Shyamalan Transfer

Lady In The Water de M. Night Shyamalan
Au risque de sa propre dissolution, le cinéma de Mister Night trouvait dans Le Village un point de possible non-retour : position intenable où le cinéaste, sentinelle embusquée, n’avait d’autre solution apparente que de s’enfermer dans une mise en scène qui depuis le début applique son immuable système. Nécessité finalement d’en sortir, d’en passer désormais par le « méta », la déconstruction, l’appareil théorique, et de risquer se faisant un ridicule emprunt de naïveté qu’il faut considérer comme un pari plutôt que de s’en offusquer.
Avec un incroyable orgueil, Shyamalan prend en charge pour son seul cinéma la crise du ciné hollywoodien tout entier, crise bienvenue de la fable vue comme fabrique : où l’on croise alors quelques grandes questions contemporaines, issues de la télé et des dernières avancées technologiques, qui effectivement remettent à plat les possibilités de la fiction. Celle-ci, depuis en gros Titanic de Cameron, hésite depuis les fin des années 90 entre renouvellement et refonte, reformulation narrative (TV) et lifting des vieux mythes (Hollywood). A quoi a-t-on assisté ces dernières années ? La grande fiction américaine a fini par faire corps avec la machine (comme sujet, comme industrie, comme modalité d’une nouvelle représentation : le numérique), et l’idée toujours plus prégnante qu’un récit, ça se fabrique et que la fabrique s’est peu à peu confondue avec le récit lui-même.
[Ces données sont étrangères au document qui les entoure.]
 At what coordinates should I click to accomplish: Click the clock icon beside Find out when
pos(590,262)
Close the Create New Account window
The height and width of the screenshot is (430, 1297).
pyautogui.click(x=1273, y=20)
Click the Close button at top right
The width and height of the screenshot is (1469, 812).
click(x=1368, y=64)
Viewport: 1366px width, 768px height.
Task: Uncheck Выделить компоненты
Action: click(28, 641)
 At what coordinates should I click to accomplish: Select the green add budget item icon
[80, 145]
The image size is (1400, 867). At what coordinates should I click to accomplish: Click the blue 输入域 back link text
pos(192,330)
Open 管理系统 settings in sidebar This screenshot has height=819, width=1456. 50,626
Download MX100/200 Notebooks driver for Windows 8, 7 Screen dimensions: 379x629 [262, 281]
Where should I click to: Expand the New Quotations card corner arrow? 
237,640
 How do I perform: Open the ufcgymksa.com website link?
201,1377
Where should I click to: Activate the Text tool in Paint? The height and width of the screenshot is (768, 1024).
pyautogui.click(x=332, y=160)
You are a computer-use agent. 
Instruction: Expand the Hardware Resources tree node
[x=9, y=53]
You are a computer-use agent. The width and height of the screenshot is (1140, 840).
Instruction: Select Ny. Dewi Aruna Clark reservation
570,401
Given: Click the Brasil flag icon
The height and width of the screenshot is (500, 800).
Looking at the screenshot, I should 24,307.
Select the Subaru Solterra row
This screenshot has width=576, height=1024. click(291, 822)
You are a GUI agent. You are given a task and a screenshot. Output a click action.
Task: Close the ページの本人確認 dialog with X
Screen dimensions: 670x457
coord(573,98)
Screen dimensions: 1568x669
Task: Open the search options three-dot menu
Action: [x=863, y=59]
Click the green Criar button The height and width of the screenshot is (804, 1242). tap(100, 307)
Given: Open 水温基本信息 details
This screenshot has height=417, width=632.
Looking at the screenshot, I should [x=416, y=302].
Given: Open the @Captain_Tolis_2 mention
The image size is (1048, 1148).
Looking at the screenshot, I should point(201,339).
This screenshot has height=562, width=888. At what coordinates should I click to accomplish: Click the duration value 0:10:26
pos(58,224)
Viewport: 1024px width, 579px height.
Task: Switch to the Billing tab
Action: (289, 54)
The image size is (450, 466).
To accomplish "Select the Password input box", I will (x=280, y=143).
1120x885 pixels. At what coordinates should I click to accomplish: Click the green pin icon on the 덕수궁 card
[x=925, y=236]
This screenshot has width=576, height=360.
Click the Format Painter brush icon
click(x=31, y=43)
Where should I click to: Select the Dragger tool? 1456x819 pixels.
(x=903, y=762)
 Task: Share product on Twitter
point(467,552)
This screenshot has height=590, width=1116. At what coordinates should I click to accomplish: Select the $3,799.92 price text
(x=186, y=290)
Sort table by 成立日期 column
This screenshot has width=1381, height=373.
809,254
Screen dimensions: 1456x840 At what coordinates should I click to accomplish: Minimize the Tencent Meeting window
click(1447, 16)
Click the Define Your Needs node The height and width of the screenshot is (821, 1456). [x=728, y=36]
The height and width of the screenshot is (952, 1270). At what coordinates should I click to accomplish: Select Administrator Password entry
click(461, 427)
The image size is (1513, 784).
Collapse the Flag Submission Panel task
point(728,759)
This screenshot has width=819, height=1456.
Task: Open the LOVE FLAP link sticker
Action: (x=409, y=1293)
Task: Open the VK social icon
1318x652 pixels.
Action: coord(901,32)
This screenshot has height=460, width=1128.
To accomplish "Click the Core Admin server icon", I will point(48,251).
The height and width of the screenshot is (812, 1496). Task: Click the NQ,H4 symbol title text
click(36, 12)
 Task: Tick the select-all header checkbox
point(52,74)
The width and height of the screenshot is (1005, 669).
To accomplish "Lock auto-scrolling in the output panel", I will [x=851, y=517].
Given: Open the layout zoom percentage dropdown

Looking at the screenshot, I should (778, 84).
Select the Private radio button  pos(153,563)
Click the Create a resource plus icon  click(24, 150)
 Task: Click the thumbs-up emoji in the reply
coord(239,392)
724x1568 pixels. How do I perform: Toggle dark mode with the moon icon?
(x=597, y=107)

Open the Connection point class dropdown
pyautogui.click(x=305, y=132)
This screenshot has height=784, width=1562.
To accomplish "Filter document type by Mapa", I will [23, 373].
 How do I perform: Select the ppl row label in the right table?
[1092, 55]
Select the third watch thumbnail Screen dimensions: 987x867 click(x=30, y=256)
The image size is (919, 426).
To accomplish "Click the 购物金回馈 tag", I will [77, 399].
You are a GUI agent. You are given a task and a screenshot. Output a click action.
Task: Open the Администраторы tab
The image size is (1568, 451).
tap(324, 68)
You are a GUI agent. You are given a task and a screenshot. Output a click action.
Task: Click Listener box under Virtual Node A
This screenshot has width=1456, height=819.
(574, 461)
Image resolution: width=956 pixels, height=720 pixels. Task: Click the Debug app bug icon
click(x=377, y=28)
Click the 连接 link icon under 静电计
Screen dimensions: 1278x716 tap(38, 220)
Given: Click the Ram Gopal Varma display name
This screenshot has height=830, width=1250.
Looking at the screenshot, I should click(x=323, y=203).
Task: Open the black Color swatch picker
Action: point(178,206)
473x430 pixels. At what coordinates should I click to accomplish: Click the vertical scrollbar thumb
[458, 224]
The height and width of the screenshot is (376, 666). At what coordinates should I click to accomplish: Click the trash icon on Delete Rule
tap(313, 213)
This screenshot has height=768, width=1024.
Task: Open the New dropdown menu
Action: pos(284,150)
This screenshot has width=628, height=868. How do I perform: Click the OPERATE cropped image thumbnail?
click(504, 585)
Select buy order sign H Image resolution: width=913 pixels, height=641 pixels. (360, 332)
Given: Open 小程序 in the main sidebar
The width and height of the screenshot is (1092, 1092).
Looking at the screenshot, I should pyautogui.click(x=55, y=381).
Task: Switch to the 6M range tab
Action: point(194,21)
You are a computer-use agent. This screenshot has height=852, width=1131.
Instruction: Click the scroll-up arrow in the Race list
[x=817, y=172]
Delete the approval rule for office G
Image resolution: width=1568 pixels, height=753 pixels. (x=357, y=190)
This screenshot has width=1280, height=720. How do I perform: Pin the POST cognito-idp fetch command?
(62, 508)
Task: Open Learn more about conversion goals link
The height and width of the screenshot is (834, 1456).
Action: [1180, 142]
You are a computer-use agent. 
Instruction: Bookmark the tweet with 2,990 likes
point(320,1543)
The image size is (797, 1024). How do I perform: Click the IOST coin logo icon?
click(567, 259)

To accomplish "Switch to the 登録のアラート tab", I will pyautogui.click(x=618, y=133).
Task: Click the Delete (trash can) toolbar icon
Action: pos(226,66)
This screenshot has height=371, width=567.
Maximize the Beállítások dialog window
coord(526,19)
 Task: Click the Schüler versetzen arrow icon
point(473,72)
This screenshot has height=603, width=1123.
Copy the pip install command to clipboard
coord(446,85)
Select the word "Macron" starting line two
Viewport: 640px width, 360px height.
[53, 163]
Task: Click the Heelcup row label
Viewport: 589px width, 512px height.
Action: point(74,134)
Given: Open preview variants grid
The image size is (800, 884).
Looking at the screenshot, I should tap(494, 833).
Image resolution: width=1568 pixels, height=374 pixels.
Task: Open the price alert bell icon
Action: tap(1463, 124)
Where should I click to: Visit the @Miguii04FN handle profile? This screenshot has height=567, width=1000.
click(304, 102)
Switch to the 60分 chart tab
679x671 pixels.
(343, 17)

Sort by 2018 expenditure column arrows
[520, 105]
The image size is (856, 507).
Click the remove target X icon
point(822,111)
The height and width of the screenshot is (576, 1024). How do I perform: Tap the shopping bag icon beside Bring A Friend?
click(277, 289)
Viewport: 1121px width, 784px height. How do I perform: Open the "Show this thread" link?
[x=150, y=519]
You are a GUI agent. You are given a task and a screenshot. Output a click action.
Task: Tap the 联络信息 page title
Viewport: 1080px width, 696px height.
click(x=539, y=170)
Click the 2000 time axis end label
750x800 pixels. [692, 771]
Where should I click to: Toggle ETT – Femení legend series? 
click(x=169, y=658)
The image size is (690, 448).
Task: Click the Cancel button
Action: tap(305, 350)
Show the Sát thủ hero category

Si bien que le méta aujourd’hui est partout, non comme second degré (type «on ne me la fait pas » : alors il n’y a plus d’histoire) mais comme trace toujours plus visible du processus de fabrication (jusqu’à la narration qui s’affiche désormais comme réseau, eut égard à l’influence narrative des séries sur Hollywood). Se pose inévitablement la question de la croyance, et l’étonnement qui nous tient lorsque malgré cela, la fiction continue de fonctionner, en dépit de tout ce qu’elle charrie d’innocence en moins, de savoir en plus : à titre d’exemple, le corps incroyablement présent de King Kong, qui vaut aussi bien comme aboutissement (création numérique), que comme entité autonome (personnage), comme point de départ (à la fiction) et comme résultat (de savants calculs). Cinéma du croisement, qui fait se rencontrer l’archaïque et le dernier cri, le très neuf et le très vieux, la croyance et le soupçon. Le bégaiement des mythes fait tourner l’usine à remakes, tandis que le cinéma se ressource à ses origines, traçant ainsi un cercle parfait : vaste prison ou vertiges de l’infini ?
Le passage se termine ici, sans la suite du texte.